WORK REQUEST:
In the records that follow, the lines from the one containing "Task: Expand the Europa leagues chevron" to the one containing "This screenshot has height=420, width=640.", inclusive, are to be given again exactly.

SOURCE RECORDS:
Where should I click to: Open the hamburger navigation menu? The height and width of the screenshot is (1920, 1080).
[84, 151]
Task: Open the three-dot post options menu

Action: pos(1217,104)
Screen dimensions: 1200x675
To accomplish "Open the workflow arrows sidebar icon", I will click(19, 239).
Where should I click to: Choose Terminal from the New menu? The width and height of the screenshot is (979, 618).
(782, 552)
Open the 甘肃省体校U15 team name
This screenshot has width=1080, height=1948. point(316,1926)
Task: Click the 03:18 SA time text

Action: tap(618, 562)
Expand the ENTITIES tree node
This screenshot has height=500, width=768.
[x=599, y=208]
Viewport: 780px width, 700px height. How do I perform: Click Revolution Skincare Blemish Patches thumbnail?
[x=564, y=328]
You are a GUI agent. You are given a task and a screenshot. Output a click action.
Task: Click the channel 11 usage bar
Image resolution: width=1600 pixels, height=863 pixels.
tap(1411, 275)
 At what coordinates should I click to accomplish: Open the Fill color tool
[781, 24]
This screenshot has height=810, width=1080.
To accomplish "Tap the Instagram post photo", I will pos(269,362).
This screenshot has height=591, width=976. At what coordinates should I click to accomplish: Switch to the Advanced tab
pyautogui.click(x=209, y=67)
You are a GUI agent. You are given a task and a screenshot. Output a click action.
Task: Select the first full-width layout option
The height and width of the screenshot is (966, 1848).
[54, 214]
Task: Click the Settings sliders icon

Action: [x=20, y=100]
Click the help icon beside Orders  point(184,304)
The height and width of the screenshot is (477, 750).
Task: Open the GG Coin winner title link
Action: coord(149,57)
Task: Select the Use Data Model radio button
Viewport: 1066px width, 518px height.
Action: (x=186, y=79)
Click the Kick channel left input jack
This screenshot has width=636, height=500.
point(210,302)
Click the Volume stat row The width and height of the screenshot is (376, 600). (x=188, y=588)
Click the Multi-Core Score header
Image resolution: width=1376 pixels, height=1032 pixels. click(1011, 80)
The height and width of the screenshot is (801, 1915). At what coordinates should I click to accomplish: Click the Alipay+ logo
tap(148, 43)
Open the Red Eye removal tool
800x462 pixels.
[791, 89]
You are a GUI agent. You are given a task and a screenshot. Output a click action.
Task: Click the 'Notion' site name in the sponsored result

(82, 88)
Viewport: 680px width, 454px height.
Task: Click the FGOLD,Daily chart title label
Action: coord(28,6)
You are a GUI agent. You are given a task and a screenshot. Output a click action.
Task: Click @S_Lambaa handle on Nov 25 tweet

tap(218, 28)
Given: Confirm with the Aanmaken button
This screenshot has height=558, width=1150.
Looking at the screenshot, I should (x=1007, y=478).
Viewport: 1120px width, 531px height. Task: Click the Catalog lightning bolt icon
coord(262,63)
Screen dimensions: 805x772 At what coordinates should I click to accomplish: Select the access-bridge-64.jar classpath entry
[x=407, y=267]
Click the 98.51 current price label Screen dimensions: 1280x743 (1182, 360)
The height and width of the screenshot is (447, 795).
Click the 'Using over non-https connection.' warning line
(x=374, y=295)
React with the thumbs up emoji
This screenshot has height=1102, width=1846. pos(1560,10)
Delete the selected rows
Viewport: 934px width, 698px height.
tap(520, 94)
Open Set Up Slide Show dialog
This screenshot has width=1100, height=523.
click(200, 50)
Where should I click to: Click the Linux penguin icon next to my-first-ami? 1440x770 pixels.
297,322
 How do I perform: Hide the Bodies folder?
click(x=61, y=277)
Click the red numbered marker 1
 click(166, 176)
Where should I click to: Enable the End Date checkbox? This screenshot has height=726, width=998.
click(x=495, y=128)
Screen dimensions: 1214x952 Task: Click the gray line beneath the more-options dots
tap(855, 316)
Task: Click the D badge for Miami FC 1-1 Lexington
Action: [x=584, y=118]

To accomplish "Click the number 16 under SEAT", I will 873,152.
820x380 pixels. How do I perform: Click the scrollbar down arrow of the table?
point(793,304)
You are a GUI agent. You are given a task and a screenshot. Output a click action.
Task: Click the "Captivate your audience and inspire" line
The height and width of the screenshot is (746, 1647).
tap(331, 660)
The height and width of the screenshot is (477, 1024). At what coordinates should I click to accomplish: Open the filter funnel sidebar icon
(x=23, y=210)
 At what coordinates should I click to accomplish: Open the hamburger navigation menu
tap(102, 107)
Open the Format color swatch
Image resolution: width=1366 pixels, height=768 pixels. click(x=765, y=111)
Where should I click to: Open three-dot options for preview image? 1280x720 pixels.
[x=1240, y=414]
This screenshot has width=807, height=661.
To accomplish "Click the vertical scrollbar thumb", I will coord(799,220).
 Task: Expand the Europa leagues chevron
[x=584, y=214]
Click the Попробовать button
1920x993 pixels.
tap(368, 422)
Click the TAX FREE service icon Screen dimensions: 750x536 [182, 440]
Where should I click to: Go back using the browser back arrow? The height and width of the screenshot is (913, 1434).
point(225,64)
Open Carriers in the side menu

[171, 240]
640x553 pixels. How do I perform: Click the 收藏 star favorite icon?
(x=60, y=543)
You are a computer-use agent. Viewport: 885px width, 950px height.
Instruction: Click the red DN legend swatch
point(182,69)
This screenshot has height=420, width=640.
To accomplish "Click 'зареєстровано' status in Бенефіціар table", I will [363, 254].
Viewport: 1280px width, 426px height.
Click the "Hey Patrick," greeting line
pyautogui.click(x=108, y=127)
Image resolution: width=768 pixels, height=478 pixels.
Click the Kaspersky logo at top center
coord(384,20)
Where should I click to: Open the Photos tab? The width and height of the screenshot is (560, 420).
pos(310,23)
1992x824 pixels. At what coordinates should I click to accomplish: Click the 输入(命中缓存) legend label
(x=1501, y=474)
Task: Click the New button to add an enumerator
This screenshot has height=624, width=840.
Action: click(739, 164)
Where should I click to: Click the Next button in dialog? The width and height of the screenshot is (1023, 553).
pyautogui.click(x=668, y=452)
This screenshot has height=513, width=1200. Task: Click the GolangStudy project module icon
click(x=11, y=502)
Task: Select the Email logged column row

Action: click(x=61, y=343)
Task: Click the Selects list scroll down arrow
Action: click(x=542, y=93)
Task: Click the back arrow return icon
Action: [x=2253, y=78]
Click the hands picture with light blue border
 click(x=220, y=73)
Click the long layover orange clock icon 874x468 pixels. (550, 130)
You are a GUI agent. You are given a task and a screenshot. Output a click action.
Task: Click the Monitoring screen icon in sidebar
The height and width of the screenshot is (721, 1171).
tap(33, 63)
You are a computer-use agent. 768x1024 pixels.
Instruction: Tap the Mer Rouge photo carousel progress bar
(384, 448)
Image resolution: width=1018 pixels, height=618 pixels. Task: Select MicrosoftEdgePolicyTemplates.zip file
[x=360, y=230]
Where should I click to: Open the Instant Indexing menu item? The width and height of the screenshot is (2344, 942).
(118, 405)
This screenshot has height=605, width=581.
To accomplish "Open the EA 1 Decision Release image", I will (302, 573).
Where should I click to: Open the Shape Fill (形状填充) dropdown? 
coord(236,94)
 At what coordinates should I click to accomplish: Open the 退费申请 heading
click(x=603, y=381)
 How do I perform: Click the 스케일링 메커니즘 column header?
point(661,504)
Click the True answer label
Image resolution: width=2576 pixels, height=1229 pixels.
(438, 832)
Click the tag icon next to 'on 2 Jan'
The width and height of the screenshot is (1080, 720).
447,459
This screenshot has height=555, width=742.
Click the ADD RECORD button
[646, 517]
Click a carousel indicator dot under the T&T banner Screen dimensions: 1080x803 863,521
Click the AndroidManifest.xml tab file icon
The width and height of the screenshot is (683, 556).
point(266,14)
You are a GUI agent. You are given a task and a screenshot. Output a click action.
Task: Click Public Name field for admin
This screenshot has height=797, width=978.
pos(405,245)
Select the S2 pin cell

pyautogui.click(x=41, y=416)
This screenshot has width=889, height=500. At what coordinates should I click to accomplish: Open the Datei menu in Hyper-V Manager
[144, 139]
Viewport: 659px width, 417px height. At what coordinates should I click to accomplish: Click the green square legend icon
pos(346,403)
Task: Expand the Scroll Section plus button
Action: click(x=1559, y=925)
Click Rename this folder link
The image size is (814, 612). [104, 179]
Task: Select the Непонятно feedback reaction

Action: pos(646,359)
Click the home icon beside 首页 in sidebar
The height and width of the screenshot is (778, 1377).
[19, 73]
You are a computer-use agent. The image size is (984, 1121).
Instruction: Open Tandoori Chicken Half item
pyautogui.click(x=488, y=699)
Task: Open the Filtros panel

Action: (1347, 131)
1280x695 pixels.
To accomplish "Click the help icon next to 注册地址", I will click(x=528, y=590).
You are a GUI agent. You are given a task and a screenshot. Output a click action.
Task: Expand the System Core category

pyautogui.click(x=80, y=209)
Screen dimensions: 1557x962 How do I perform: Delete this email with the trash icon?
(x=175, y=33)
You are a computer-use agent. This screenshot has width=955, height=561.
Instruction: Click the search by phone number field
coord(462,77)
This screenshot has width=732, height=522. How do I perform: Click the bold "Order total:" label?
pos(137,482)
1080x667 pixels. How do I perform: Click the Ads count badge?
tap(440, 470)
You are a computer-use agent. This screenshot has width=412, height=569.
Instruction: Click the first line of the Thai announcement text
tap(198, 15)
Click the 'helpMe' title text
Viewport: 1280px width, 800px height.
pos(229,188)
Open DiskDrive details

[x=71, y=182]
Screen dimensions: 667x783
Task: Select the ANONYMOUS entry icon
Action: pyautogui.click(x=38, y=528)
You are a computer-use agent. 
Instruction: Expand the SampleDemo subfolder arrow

YOUR SOLUTION:
 Task: Expand the Europa leagues chevron
[x=584, y=214]
Click the Попробовать button
1920x993 pixels.
tap(368, 422)
Click the TAX FREE service icon Screen dimensions: 750x536 [182, 440]
Where should I click to: Go back using the browser back arrow? The height and width of the screenshot is (913, 1434).
point(225,64)
Open Carriers in the side menu

[171, 240]
640x553 pixels. How do I perform: Click the 收藏 star favorite icon?
(x=60, y=543)
You are a computer-use agent. Viewport: 885px width, 950px height.
Instruction: Click the red DN legend swatch
point(182,69)
This screenshot has height=420, width=640.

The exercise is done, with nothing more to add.